MY FRIEND LAURA, the Thrift Queen, threw a party this weekend. The theme was Russia, which I took on board with aplomb, dressing as the Spirit of the International Worker, honouring those post-Revolution stone giantesses in the middle of Russian cities.
I dug out a denim headscarf, and found a denim dress with puffed sleeves and a round neckline. It was from Prada, rather than GUM (the one-stop megastore in Red Square), but since Moscow is in hypnotic thrall to high-fashion brands at the moment, I didn't think that was unduly incongruous. Forget Pravda. Get into Prada.

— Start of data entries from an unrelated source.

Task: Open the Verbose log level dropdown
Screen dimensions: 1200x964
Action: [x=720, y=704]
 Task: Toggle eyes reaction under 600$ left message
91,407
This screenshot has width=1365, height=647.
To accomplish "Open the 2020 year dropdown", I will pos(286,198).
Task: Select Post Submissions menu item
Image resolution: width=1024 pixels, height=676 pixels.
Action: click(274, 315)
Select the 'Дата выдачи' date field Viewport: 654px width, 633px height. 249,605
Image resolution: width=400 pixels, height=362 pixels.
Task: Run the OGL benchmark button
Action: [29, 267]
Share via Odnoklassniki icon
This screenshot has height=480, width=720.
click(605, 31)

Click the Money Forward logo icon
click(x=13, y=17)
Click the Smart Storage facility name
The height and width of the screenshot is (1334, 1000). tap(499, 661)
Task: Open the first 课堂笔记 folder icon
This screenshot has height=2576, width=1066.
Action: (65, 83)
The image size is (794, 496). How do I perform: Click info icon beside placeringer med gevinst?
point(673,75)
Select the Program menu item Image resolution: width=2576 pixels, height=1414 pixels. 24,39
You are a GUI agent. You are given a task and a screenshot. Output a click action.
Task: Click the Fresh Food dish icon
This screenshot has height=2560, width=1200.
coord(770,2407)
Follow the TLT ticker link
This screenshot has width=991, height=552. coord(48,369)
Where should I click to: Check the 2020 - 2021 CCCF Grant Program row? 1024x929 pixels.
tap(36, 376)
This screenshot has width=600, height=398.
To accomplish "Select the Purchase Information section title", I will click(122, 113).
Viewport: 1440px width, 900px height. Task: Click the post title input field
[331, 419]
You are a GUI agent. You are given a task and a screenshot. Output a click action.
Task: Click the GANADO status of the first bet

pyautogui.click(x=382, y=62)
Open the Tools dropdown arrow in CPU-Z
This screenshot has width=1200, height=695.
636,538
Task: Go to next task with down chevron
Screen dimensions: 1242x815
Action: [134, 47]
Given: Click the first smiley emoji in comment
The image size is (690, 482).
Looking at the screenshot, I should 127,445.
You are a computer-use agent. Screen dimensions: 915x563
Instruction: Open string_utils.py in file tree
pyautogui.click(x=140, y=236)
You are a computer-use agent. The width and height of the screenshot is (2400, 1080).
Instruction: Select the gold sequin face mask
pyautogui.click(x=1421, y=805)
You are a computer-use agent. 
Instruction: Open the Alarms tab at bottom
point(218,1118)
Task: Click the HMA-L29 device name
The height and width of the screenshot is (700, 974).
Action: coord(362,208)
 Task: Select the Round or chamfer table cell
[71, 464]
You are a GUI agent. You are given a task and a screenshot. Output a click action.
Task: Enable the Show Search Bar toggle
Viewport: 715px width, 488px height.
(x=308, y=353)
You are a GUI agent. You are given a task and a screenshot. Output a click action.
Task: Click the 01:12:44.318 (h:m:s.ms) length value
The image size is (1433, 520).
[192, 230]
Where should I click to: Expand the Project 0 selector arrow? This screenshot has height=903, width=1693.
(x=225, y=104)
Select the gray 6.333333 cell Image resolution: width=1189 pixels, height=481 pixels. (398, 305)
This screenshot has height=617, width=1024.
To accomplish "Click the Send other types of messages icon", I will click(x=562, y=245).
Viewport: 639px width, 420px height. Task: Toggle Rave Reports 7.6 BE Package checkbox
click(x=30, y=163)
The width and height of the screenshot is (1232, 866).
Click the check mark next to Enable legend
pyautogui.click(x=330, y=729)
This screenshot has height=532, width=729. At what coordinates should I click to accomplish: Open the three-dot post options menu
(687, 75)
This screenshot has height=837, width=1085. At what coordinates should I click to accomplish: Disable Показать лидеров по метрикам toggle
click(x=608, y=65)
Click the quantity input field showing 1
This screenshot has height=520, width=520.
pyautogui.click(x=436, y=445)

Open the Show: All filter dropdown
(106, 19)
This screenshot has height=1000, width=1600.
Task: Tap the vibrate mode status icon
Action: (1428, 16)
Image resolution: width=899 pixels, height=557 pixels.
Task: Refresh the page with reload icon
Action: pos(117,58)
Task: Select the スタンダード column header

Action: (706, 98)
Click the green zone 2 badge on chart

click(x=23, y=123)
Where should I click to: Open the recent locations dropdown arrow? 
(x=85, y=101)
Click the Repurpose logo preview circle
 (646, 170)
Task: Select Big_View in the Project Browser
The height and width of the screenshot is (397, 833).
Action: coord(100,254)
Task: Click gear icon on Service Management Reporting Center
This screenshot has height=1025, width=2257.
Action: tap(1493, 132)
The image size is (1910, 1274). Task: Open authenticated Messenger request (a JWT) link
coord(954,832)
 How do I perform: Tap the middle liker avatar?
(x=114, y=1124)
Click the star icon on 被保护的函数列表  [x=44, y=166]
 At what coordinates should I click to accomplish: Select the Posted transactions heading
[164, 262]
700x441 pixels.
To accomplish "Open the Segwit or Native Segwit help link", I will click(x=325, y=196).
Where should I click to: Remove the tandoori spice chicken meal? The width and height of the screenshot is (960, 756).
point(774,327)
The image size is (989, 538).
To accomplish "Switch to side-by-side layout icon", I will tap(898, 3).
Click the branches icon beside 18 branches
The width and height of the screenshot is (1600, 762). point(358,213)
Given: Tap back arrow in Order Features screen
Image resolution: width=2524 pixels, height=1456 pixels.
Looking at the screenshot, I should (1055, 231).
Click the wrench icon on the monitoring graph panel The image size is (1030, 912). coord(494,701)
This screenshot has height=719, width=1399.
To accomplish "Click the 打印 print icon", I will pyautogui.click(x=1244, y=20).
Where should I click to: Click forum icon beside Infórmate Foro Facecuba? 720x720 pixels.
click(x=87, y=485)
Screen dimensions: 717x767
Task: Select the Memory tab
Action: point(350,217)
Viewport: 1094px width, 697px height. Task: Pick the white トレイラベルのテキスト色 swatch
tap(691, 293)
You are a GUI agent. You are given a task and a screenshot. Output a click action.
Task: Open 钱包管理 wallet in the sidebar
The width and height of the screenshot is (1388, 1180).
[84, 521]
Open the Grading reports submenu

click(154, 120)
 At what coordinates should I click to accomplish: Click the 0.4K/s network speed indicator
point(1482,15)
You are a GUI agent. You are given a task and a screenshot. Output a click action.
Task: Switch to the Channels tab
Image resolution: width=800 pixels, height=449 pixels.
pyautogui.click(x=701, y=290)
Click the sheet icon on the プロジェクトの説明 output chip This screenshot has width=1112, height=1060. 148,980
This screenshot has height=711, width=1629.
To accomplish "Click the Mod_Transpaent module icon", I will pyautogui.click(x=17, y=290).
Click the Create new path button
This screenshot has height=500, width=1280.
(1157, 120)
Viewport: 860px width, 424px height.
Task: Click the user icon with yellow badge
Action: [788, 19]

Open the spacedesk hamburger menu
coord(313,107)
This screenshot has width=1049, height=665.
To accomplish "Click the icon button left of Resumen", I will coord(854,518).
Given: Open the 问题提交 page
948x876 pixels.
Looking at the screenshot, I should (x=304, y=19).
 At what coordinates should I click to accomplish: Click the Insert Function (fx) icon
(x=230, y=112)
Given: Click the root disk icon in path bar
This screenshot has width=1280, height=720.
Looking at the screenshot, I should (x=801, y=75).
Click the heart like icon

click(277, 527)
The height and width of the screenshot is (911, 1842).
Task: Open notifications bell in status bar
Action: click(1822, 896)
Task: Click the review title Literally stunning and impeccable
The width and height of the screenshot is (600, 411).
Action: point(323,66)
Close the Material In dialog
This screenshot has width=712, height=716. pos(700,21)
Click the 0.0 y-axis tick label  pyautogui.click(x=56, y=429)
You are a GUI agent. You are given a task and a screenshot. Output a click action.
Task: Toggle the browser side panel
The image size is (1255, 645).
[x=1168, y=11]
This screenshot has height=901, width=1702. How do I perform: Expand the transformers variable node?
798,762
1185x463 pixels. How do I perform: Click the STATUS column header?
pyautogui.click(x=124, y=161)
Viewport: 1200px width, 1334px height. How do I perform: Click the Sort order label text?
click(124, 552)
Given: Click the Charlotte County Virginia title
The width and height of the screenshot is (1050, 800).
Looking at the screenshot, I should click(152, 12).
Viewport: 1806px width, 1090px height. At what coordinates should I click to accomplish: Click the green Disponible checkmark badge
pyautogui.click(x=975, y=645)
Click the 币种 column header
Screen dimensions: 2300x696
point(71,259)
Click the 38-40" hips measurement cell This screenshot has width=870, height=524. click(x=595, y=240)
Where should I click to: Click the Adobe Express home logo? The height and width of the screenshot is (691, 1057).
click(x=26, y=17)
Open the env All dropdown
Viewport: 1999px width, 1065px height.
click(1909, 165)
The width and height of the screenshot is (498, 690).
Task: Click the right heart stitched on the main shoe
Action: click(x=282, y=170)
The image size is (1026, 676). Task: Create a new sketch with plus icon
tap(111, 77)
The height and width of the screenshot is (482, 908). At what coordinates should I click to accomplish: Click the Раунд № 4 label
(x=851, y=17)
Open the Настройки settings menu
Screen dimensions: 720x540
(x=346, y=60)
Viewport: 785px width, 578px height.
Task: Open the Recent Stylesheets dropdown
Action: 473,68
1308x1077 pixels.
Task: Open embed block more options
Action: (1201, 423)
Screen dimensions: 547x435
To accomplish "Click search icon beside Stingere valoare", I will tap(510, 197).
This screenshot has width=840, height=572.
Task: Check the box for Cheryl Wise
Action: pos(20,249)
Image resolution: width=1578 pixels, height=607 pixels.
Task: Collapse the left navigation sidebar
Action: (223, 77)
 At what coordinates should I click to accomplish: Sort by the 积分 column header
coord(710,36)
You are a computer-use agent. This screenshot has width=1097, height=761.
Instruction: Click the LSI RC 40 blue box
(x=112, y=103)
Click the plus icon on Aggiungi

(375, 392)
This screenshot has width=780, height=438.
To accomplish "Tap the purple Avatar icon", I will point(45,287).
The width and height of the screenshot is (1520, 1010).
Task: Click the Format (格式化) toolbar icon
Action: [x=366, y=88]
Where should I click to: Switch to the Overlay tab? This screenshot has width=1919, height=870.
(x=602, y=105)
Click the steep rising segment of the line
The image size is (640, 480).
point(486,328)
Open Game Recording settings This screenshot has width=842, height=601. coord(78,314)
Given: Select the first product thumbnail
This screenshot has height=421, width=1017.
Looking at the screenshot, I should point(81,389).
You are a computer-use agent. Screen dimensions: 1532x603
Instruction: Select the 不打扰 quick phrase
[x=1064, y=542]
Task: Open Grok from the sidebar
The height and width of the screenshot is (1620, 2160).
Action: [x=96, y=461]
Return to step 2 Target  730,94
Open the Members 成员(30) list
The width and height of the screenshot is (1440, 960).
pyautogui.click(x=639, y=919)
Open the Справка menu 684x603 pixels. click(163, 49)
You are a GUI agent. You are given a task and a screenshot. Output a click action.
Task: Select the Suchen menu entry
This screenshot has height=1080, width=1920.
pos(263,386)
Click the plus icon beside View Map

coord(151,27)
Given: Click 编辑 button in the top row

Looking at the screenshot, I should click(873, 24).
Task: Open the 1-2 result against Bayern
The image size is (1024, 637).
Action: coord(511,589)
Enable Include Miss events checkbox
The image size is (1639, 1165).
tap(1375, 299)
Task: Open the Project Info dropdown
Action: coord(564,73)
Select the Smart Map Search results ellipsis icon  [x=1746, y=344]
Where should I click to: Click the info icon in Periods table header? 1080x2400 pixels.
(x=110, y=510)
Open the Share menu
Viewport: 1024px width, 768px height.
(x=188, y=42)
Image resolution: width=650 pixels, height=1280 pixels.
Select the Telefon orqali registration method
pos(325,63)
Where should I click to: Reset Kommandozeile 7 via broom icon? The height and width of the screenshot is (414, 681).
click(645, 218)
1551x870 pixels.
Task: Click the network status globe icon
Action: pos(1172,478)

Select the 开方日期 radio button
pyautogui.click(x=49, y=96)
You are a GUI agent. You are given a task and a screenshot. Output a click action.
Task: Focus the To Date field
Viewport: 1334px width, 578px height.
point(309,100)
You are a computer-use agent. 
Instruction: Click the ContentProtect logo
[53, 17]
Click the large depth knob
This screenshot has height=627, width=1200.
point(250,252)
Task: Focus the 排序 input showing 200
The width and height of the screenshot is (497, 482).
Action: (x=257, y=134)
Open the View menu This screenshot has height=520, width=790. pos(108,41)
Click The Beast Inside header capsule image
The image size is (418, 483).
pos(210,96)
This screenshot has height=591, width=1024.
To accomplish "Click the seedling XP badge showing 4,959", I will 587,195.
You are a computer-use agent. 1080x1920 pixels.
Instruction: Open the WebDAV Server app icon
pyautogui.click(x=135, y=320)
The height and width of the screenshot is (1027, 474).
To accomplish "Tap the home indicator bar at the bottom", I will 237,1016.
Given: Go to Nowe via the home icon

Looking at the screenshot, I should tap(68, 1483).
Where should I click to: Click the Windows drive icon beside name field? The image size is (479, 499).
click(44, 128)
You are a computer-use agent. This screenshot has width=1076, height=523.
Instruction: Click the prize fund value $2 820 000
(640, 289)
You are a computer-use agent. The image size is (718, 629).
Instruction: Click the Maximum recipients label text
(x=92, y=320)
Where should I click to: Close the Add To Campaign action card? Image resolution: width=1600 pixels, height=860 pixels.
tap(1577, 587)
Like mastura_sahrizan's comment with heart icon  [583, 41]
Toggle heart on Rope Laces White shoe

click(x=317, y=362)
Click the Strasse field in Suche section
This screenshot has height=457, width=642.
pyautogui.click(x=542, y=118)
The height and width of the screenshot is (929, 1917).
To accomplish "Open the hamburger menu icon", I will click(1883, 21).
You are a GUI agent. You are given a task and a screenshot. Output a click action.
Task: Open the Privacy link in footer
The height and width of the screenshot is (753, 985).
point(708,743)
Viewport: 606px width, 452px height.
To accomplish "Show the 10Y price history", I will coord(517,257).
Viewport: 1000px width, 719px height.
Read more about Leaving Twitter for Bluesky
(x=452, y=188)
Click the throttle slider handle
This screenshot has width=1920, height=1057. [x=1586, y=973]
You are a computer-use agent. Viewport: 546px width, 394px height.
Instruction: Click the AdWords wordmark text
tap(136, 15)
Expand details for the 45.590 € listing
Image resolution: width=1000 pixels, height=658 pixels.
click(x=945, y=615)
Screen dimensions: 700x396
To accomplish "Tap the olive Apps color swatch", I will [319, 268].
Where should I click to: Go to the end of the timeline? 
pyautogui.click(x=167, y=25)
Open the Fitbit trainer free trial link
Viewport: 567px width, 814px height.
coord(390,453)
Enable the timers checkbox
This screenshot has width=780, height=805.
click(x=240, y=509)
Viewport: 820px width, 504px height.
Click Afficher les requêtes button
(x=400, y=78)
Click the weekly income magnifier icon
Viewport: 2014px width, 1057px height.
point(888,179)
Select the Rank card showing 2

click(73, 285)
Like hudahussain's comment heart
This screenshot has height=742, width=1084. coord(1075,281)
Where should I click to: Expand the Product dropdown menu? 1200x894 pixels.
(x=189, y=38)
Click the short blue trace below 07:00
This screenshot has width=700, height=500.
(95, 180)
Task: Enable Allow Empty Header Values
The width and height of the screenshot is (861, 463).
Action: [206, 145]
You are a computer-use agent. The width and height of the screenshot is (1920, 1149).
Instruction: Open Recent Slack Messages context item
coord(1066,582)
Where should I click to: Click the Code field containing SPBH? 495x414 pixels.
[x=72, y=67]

To this mix, I added a pair of Chanel shoes (for which reasoning, see above) and my daughter's Brownie sash. This is ornamented with several sewn-on emblems (trefoils, small mammals) and badges symbolising various accomplishments. I added a red star enhanced with Lenin's profile to it, but even without this I think it could have easily passed as something from the days of Brezhnev.
To complete the look I carried a wicker trug full of leafy carrots, as if plucked straight from Ukrainian soil. Naturally, I got the bunch of carrots from my favourite thrift supermarket, namely Lidl. I now make fortnightly pilgrimages to the Hackney branch of this German cost-cutter. I know I am not the only Islingtonite to do this.
Only, this time my experience of doing the family shop was not one of unalloyed pleasure. When I rolled up at Lidl, I noticed the trolley area was being menaced by two hooded youths of about 12 years old, one of whom was severely facially disfigured. How severely? Think Freddie Kruger (A Nightmare on Elm Street) meets Jason (Friday the 13th).
Their routine went thus. A customer approaches the area and releases a trolley, by inserting a £1 coin. The disfigured child comes up very close and asks, quietly but insistently, for another £1. If you refuse, he abuses you. On your way out, having unpacked your trolley, you have a choice of two options. You either abandon the trolley, with the £1 deposit inside it, or run the gauntlet of the trolley park, at which these two youths will return to you and threaten to deface your car if you pocket your £1 rather than giving it to them.
The Lidl staff inside all knew this was going on, but the shop is clearly not going to run to installing uniformed, salaried trolley staff, like they do in the Islington branch of Sainsbury's.This, dear reader, is the unsavoury side of thrifty living. Standing in the checkout queue, I was not worrying about Lidl's social policy, as much as about how I was going to get out unscathed.
I started wishing I'd never abandoned Tesco online shopping. I even contemplated returning to the outrageously priced yet cosy Waitrose. Such is my fair-weather thriftiness; I dump it whenever the going gets tough, or when it starts raining and a taxi goes past.
In the end, I asked the store manager to escort me to the car - which he did. The youths didn't dare approach. The manager told me how he likes Lidl, which now has 410 stores in the UK. "Do you know, it's the country's second quickest growing store?" he said. (Apparently Ikea is the fastest.) "You need to get some help in the trolley area," I observed, "otherwise all your new customers will leave."
But was this the right thing to do? After all, my tormentor was only a child, and with such a dreadful face, who could really blame him for using it thus? I mean, it's tormenting customers at Lidl or a walk-on part in a slasher movie. These are the only options available. He clearly needed help, but no one was willing to help him.
The issue affected my behaviour at Laura's Russian soirée, when I took my costume too seriously and berated a guest who admitted he was against the congestion charge.
"What do you mean, it's wrong to charge an £8 flat fee for all drivers?" I demanded. "How about thinking about what's best for the greater number of people? You should be proud to travel by bus! You should be delighted to travel by tube! London is not a private place but a communal experience!" Apart from the car park at Lidl, that is. I don't know if I've thought through socialism carefully enough. Maybe I should have put on some pointe shoes and come as a prima ballerina.